Tuesday, June 1, 2010

Arizona “boycotts” in Cook Co. and elsewhere feel like South Africa encore

Anyone who has read my commentary either at this site or (more often) at the sister weblog The South Chicagoan knows that I think Arizona state officials made a serious gaffe when they felt the need to take it upon themselves to have their local police act on the federal issue of immigration.

So this commentary is not meant to be a plea to the Cook County Board to pass a resolution that condemns Arizona, or says that the county should not do business with Arizona-based companies. It is not even a hope that the county rejects a resolution that praises Arizona for meddling in the issue.

I DO HOPE they do both of those things when they meet Tuesday, since the county board is expected to consider dueling resolutions that have been introduced on the issue.

But what I find interesting about this issue is how it shows how little official government protest has changed throughout the decades. If I were to change a few names and dates, the kind of rhetoric we’re going to hear would be very reminiscent of what was a key issue back when I was in college a quarter of a century ago.

Back then, the abhorent place was South Africa, which was still under the control of the government meant to ensure that the white minority maintained a solid control – keeping the overwhelming black population in check through the system of laws and restrictions known as apartheid.

Nelson Mandela wasn’t a former national president and Nobel Prize winner – he was a convict and prison inmate. I am old enough to remember when it was still considered respectable to think of Mandela as a subversive – if not an outright communist.

WHEN THAT SENTIMENT started to change in the mid-1980s, it became trendy for universities, businesses and governments to try to make a symbolic statement by pushing for divestiture from South Africa. That meant cutting off business ties with entities that were based there, and refusing to invest in companies that were supportive of the South African establishment.

Politically, I can remember the more progressive elements of society pushing eagerly for this kind of rhetoric, while the more conservative elements would claim that opposing South Africa was “un-American,” sort of.

Other people tried to argue against divestiture by claiming that it was not the place of the United States to be meddling in the ways of South Africa – regardless of what one might think of the old apartheid restrictions that limited black people in terms of where they could exist, and what they could do in society.

Now that it is becoming popular for government entities to want to make a statement about Arizona, it seems like the same tone of debate is rising up again.

WHICH IS WHY I am not going so far as to say what I think the vote will be on Tuesday, but I can already envision the debate that will be spewed in the county board chambers.

Now Cook County is not the first government entity to take a stance against Arizona. South suburban Calumet City approved a resolution last month that says city government officials will not attend conferences held in Arizona, nor will they enter into contracts with companies based primarily in that state.

Supporters of that city’s move argued that the non-white majority population of that municipality means they should take a stance against a state whose actions threaten to be hostile to the growing Latino population of this nation.

Critics say it is none of our business how Arizona decides to conduct business. If we don’t like it, that makes it a good thing that we do not live there.

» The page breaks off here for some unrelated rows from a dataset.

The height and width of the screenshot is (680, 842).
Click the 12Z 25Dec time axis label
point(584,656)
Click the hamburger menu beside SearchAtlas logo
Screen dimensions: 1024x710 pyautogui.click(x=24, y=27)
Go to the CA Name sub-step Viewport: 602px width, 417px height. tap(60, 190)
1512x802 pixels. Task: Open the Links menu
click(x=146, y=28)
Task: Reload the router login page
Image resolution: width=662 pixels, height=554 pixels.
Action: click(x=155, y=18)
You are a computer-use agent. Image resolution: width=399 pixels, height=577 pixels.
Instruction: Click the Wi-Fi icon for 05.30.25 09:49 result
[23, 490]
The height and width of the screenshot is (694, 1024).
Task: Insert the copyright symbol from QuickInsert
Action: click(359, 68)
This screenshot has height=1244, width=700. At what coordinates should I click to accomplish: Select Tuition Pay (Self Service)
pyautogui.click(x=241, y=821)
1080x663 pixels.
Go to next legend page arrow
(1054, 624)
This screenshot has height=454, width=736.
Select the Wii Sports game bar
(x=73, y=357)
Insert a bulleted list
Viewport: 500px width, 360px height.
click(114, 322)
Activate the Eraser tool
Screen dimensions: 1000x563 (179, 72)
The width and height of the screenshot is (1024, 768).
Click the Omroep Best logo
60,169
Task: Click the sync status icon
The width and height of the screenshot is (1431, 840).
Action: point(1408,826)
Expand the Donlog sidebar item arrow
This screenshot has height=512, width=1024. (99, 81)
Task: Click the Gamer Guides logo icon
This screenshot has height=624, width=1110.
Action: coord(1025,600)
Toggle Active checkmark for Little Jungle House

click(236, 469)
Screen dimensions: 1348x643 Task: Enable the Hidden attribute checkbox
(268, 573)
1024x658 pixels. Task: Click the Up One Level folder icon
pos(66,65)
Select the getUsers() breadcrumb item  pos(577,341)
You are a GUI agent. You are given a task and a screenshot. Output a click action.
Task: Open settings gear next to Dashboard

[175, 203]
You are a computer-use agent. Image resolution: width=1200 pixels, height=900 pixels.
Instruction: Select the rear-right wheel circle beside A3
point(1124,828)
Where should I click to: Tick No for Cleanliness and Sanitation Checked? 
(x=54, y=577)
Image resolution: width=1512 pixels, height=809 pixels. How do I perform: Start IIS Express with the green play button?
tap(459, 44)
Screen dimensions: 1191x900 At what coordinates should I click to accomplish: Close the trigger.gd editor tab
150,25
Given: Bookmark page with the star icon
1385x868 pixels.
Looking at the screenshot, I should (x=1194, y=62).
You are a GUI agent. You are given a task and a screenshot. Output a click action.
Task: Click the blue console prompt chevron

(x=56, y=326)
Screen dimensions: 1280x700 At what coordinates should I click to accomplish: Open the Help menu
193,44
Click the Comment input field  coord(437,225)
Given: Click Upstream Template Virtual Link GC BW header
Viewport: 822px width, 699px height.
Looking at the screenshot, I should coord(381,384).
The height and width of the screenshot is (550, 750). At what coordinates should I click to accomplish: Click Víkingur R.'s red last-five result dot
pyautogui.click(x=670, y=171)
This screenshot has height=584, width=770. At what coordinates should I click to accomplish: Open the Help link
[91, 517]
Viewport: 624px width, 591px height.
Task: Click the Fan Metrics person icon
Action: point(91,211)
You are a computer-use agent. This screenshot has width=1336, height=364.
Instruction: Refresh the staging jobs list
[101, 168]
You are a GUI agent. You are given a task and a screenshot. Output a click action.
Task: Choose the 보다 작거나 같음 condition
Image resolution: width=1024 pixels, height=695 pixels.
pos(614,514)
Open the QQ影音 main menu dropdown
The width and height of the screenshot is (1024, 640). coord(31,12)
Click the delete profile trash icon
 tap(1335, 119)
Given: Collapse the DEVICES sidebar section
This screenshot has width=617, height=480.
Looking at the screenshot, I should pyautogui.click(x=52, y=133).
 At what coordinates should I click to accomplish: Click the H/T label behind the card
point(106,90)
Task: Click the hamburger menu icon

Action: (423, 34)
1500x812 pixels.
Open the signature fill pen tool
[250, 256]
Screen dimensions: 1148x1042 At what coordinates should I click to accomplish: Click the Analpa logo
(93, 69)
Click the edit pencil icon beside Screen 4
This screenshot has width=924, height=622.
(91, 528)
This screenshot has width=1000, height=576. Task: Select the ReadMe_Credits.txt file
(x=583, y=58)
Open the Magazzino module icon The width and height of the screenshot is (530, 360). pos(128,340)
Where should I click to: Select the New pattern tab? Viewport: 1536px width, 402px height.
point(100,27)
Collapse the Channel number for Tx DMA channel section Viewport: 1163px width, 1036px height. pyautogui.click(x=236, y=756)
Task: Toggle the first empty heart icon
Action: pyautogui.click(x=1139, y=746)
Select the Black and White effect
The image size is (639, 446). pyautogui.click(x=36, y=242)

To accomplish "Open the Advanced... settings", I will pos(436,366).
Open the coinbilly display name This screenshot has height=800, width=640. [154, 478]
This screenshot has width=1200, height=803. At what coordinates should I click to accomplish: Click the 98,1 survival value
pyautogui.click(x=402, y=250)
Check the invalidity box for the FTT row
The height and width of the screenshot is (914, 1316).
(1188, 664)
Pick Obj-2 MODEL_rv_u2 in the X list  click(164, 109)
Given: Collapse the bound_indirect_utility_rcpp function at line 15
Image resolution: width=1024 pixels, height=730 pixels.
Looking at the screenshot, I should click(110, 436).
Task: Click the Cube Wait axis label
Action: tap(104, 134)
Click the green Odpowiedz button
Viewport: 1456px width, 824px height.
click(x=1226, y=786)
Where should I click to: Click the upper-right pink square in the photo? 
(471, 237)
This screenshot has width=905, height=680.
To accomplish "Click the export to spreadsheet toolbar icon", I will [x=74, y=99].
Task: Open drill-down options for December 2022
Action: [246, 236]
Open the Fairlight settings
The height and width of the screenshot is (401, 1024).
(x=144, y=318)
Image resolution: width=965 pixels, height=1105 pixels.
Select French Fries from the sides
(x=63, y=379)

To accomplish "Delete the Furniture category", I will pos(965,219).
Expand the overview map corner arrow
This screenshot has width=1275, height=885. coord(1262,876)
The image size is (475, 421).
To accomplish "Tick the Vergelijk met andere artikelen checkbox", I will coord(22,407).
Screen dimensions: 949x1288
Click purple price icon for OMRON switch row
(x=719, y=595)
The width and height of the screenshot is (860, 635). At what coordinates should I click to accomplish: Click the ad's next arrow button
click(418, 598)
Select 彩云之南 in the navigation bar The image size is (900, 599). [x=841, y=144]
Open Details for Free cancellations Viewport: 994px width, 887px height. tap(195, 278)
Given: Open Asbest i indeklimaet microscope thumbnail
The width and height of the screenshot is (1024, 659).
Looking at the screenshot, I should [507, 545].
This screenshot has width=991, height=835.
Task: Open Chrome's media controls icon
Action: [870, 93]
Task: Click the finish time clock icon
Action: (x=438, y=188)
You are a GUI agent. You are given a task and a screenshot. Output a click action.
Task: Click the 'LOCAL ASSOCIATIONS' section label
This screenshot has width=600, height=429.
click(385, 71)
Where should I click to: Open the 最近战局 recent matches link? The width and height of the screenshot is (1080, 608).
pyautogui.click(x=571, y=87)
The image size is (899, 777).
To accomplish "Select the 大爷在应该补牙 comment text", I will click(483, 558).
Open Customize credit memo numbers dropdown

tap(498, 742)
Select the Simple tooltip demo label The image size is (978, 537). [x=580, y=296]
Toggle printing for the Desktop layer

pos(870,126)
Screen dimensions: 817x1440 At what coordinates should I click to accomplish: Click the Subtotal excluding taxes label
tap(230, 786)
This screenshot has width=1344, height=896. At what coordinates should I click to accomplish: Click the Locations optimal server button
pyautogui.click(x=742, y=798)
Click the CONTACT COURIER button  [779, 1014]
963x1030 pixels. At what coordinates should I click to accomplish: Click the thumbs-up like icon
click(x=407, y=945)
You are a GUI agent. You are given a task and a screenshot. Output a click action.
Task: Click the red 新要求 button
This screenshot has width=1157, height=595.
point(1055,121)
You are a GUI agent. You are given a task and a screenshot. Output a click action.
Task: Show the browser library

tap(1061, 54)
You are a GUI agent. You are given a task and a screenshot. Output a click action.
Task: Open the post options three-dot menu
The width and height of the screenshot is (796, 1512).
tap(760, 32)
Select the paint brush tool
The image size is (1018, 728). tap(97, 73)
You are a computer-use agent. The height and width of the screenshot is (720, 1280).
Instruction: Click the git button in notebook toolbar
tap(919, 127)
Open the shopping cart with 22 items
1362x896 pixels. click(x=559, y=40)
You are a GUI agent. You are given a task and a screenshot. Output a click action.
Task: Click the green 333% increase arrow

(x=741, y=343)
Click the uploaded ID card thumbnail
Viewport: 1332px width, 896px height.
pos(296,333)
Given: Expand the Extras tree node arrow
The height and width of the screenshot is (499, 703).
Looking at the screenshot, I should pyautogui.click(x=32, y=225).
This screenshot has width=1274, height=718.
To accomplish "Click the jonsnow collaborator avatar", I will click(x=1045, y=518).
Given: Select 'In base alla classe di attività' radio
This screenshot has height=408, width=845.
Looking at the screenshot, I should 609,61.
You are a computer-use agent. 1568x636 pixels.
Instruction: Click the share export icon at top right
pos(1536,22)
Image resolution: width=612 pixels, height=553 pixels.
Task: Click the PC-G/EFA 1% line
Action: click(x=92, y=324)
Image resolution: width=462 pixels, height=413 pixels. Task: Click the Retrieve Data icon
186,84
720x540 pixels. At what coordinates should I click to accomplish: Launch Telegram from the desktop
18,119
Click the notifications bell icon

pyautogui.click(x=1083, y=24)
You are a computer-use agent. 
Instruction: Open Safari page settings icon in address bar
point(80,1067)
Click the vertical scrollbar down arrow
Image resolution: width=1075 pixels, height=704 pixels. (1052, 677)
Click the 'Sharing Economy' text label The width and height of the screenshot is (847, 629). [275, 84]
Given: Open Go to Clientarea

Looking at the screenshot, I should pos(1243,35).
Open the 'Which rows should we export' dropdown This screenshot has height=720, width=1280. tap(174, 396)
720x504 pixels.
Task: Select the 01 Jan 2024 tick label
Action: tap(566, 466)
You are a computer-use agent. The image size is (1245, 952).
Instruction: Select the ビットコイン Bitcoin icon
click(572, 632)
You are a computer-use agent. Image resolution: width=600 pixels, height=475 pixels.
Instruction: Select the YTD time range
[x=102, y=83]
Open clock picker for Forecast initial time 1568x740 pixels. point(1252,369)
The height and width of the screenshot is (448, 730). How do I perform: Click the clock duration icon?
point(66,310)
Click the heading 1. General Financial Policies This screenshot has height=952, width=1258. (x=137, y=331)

SO WHEN THE county board debates the resolution that trashes Arizona, we’re going to hear debate pro- and con- on the merits of the growing Latino population. We’re going to hear how it is a personal insult to the 1.5 million people of Mexican ethnic background who live in the Chicago area (and, according to the Mexican consulate in Chicago, spend about $20 billion annually) if our government officials do not take a stance opposing Arizona.

When the debate shifts to the resolution praising the state, we’re going to hear a lot of talk about minding our own business. We’ll probably even hear a lot of “trash talk” about how bad things have become during the years (ending in December) of county board President Todd Stroger. The implication being, where does the Government of Stroger get off saying anything bad about anybody!

Ultimately, the county is likely to pass the resolution by county board member (and former Illinois State Police trooper) Edwin Reyes – the one that says the county should not be doing the $6 million in business with Arizona companies that it already has.

This is, after all, the county that has followed the lead of Chicago in declaring itself to be a “sanctuary” for people with immigration issues – meaning that local police won’t bring the issue up because it really does fall outside of their areas of knowledge and concern.


1 comment:

Benito said...

I hope that every American, regardless of where he lives, will stop and examine his conscience about this and other related incidents. This Nation was founded by men of many nations and backgrounds. It was founded on the principle that all men are created equal, and that the rights of every man are diminished when the rights of one man are threatened. All of us ought to have the right to be treated as he would wish to be treated, as one would wish his children to be treated, but this is not the case.

I know the proponents of this law say that the majority approves of this law, but the majority is not always right. Would women or non-whites have the vote if we listen to the majority of the day, would the non-whites have equal rights (and equal access to churches, housing, restaurants, hotels, retail stores, schools, colleges and yes water fountains) if we listen to the majority of the day? We all know the answer, a resounding, NO!

Today we are committed to a worldwide struggle to promote and protect the rights of all who wish to be free. In a time of domestic crisis men of good will and generosity should be able to unite regardless of party or politics and do what is right, not what is just popular with the majority. Some men comprehend discrimination by never have experiencing it in their lives, but the majority will only understand after it happens to them.